[Saved entries]
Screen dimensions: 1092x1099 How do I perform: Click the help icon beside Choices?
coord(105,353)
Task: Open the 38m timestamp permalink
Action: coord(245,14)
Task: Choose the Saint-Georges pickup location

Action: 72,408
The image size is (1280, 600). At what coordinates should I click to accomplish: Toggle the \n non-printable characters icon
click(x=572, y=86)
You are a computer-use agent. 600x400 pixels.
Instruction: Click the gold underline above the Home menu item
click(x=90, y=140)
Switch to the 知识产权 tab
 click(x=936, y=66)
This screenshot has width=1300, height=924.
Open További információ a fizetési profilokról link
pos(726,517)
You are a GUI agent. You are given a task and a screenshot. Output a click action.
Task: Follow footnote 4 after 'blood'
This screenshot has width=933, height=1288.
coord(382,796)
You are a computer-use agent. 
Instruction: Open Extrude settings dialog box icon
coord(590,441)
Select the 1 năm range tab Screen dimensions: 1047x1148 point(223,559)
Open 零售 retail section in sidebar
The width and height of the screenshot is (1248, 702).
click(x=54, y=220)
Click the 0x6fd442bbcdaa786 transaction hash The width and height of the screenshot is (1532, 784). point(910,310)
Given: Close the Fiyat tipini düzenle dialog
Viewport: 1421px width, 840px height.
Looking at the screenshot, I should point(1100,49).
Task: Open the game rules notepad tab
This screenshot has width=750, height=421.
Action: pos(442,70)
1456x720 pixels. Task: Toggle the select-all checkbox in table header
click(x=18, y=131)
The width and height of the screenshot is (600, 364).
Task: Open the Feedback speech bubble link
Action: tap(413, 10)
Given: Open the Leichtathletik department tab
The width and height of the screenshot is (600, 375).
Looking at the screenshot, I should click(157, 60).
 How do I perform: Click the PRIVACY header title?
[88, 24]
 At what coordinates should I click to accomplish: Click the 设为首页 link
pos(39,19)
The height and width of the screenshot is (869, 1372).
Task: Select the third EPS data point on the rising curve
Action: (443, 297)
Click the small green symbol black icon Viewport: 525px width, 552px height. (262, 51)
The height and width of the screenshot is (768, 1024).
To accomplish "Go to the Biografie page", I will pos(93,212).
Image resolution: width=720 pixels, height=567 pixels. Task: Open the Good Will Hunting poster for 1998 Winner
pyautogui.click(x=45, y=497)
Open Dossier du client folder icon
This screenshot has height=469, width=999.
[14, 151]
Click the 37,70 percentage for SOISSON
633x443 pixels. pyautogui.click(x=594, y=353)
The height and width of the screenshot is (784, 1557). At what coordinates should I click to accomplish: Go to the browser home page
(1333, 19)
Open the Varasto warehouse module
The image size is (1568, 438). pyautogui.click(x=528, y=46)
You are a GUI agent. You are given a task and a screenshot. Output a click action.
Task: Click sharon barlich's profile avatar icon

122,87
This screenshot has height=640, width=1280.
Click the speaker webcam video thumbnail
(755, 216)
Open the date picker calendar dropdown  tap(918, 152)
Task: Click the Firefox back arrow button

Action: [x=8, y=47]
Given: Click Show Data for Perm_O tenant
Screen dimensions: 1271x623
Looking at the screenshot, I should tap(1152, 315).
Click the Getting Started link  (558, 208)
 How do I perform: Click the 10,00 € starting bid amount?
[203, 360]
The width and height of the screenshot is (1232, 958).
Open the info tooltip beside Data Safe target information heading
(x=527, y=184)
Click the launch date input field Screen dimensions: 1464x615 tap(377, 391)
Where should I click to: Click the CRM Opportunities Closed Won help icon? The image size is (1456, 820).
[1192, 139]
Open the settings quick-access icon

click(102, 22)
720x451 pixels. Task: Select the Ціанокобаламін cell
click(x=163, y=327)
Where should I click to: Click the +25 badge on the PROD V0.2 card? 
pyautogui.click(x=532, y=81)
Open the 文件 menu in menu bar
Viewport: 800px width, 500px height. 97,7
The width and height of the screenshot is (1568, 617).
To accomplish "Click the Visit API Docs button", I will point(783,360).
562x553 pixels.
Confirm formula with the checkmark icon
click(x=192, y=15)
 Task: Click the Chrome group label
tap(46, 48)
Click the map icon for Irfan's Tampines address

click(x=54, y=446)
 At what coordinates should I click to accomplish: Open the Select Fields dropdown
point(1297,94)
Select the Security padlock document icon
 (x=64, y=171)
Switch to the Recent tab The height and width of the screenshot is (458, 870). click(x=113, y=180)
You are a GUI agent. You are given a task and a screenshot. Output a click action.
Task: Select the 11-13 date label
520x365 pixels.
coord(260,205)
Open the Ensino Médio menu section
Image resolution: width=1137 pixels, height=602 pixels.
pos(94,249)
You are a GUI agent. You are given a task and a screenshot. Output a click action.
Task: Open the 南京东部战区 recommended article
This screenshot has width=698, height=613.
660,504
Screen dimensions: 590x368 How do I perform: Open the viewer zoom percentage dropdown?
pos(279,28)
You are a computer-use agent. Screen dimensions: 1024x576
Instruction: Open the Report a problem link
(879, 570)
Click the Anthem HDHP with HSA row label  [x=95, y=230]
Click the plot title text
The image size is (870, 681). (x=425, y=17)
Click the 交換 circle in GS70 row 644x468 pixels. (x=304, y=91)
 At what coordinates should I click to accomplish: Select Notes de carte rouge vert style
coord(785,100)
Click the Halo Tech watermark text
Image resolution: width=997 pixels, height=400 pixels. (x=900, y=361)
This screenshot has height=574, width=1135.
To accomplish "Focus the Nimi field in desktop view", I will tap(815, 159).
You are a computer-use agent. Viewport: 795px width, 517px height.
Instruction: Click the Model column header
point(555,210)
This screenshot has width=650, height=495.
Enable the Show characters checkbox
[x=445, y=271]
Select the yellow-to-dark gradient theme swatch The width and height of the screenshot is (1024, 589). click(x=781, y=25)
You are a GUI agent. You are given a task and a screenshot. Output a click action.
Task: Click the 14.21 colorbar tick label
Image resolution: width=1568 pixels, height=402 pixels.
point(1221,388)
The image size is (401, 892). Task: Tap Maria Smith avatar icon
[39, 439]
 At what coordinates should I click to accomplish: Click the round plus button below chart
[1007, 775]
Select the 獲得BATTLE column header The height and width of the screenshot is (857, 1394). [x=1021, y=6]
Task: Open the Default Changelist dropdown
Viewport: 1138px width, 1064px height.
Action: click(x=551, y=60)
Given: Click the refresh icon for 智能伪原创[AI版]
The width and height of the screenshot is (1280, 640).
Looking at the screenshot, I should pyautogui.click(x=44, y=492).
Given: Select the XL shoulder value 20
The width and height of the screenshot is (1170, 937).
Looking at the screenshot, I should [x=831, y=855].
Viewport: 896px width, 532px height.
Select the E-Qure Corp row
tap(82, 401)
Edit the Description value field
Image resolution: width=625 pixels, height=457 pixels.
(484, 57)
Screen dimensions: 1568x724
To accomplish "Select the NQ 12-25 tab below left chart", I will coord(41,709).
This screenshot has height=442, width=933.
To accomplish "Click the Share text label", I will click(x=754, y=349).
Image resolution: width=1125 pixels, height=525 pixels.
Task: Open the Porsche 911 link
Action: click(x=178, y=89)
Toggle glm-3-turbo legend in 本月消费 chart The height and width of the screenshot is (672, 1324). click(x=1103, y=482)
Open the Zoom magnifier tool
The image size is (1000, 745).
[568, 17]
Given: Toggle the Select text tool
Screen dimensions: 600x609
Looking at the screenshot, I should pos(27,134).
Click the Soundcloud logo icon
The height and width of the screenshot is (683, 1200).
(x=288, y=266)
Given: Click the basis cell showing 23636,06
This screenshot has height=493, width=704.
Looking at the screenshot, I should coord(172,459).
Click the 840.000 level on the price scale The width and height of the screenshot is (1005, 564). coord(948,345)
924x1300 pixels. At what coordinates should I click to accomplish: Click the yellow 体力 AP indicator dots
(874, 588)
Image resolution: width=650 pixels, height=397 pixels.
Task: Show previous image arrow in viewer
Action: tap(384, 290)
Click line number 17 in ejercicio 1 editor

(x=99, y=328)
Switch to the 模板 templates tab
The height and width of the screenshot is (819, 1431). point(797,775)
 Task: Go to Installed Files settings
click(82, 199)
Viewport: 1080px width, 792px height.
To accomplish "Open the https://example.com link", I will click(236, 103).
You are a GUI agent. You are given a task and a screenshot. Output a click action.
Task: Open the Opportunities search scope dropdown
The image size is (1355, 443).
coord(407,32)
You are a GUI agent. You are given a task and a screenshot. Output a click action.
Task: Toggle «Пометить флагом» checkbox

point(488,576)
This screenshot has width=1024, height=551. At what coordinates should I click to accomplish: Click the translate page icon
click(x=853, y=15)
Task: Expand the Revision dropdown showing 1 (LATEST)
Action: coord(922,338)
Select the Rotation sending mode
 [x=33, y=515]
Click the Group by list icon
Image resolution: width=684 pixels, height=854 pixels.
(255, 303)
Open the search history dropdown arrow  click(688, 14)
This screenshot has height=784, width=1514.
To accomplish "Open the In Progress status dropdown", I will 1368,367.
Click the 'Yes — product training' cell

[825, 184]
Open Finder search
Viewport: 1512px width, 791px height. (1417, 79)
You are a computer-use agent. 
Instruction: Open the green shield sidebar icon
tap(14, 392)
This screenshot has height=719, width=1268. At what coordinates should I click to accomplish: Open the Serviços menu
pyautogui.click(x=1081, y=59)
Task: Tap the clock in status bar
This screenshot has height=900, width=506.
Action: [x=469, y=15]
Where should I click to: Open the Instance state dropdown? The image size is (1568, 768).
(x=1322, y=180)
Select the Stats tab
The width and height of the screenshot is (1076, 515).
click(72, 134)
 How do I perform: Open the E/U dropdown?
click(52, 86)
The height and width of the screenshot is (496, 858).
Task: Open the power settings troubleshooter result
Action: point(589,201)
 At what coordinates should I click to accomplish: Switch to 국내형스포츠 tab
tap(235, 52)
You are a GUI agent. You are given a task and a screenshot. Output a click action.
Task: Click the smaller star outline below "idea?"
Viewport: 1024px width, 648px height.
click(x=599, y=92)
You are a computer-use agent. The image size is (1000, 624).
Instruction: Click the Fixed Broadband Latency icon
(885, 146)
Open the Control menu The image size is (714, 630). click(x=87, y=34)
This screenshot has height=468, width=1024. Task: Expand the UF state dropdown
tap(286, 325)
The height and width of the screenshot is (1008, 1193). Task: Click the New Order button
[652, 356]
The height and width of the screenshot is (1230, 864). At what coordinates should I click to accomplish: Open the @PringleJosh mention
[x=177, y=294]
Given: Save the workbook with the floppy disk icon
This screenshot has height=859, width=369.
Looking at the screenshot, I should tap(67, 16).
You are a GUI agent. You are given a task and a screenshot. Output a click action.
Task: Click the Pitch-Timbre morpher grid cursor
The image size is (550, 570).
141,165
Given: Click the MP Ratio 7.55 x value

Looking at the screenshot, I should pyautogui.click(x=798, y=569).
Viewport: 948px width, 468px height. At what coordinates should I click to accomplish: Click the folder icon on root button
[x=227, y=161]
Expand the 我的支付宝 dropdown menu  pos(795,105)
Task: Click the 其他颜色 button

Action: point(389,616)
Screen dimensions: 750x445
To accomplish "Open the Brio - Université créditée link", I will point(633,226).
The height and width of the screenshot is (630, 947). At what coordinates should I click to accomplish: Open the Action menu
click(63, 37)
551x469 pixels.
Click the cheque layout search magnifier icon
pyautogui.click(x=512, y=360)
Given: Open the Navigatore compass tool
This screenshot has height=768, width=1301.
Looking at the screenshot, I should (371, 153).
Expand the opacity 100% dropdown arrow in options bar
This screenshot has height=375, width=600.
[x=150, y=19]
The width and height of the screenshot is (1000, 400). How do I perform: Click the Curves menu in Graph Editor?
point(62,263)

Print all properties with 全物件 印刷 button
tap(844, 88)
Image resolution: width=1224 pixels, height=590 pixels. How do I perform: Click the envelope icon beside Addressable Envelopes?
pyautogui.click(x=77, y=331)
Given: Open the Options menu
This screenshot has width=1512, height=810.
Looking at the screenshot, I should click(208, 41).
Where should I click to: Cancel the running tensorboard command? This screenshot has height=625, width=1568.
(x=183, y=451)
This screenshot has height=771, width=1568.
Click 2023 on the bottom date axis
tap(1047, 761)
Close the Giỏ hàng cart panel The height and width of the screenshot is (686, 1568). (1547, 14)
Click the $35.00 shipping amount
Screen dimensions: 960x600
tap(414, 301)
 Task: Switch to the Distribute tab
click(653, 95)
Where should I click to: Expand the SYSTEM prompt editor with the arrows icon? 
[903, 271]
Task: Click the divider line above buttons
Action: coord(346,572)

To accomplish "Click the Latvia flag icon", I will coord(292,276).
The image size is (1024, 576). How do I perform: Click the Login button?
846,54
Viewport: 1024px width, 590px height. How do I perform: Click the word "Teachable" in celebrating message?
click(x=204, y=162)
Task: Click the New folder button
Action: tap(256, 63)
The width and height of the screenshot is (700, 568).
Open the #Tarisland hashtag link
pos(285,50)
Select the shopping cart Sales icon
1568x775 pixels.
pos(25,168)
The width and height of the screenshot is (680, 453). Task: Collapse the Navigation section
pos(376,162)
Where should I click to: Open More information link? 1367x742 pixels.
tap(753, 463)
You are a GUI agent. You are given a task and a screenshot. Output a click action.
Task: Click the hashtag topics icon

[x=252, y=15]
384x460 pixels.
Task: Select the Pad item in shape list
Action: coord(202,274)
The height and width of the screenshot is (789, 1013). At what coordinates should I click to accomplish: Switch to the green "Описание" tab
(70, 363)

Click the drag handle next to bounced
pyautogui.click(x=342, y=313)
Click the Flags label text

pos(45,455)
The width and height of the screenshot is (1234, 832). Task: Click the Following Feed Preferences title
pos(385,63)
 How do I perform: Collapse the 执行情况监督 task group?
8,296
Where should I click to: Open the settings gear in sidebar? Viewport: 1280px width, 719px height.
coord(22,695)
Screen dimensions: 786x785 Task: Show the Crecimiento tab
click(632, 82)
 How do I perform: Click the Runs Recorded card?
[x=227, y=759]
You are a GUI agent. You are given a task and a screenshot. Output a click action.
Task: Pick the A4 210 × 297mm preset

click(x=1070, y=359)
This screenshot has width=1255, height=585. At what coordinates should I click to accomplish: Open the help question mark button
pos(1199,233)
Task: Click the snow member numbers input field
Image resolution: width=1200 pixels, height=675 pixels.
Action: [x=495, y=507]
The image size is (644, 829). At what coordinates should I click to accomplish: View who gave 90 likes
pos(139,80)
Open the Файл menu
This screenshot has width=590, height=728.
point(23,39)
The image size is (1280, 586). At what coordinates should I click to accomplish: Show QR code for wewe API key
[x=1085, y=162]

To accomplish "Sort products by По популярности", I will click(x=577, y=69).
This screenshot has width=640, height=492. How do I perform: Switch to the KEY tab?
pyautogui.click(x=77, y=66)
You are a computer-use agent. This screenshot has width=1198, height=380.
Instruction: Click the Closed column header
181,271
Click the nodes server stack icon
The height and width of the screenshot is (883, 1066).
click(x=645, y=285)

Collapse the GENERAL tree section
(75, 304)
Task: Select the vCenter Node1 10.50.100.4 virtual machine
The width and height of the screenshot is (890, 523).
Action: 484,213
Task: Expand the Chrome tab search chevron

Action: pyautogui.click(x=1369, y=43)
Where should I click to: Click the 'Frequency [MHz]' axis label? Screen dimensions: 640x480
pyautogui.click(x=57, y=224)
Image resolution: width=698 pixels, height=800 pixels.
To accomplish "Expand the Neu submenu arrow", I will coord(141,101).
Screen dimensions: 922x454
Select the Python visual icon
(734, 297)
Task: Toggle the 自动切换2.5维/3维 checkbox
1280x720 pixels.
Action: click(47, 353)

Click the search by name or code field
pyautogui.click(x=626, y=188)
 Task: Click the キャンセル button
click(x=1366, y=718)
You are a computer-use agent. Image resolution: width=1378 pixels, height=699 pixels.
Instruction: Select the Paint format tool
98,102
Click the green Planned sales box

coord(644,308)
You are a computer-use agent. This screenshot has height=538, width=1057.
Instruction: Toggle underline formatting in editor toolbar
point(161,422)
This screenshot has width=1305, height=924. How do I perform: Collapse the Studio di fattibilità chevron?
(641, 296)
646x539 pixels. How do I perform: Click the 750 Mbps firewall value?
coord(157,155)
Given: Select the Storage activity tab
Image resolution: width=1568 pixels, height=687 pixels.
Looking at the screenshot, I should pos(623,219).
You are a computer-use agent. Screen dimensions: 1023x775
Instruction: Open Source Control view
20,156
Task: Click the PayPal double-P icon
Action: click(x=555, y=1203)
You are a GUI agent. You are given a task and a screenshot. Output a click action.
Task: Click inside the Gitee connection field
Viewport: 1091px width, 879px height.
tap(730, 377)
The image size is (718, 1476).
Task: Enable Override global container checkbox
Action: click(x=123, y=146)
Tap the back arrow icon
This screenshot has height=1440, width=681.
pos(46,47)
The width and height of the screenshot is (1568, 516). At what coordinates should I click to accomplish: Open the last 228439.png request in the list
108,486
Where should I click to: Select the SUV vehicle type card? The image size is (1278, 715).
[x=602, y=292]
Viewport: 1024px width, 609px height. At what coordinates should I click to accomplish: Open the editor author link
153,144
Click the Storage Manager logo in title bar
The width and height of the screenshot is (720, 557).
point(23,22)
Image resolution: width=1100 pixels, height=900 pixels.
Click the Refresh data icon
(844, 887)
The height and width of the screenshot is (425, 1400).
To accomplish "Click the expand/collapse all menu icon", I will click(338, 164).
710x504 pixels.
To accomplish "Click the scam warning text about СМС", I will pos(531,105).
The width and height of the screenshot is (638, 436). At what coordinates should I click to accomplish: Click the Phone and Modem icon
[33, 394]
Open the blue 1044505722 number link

» **What to produce**:
Quote the data above from the line containing "This screenshot has width=750, height=421." to the line containing "The height and width of the screenshot is (768, 1024).", inclusive, and stop.

» **Finished task**:
This screenshot has width=750, height=421.
Action: pos(442,70)
1456x720 pixels. Task: Toggle the select-all checkbox in table header
click(x=18, y=131)
The width and height of the screenshot is (600, 364).
Task: Open the Feedback speech bubble link
Action: tap(413, 10)
Given: Open the Leichtathletik department tab
The width and height of the screenshot is (600, 375).
Looking at the screenshot, I should click(157, 60).
 How do I perform: Click the PRIVACY header title?
[88, 24]
 At what coordinates should I click to accomplish: Click the 设为首页 link
pos(39,19)
The height and width of the screenshot is (869, 1372).
Task: Select the third EPS data point on the rising curve
Action: (443, 297)
Click the small green symbol black icon Viewport: 525px width, 552px height. (262, 51)
The height and width of the screenshot is (768, 1024).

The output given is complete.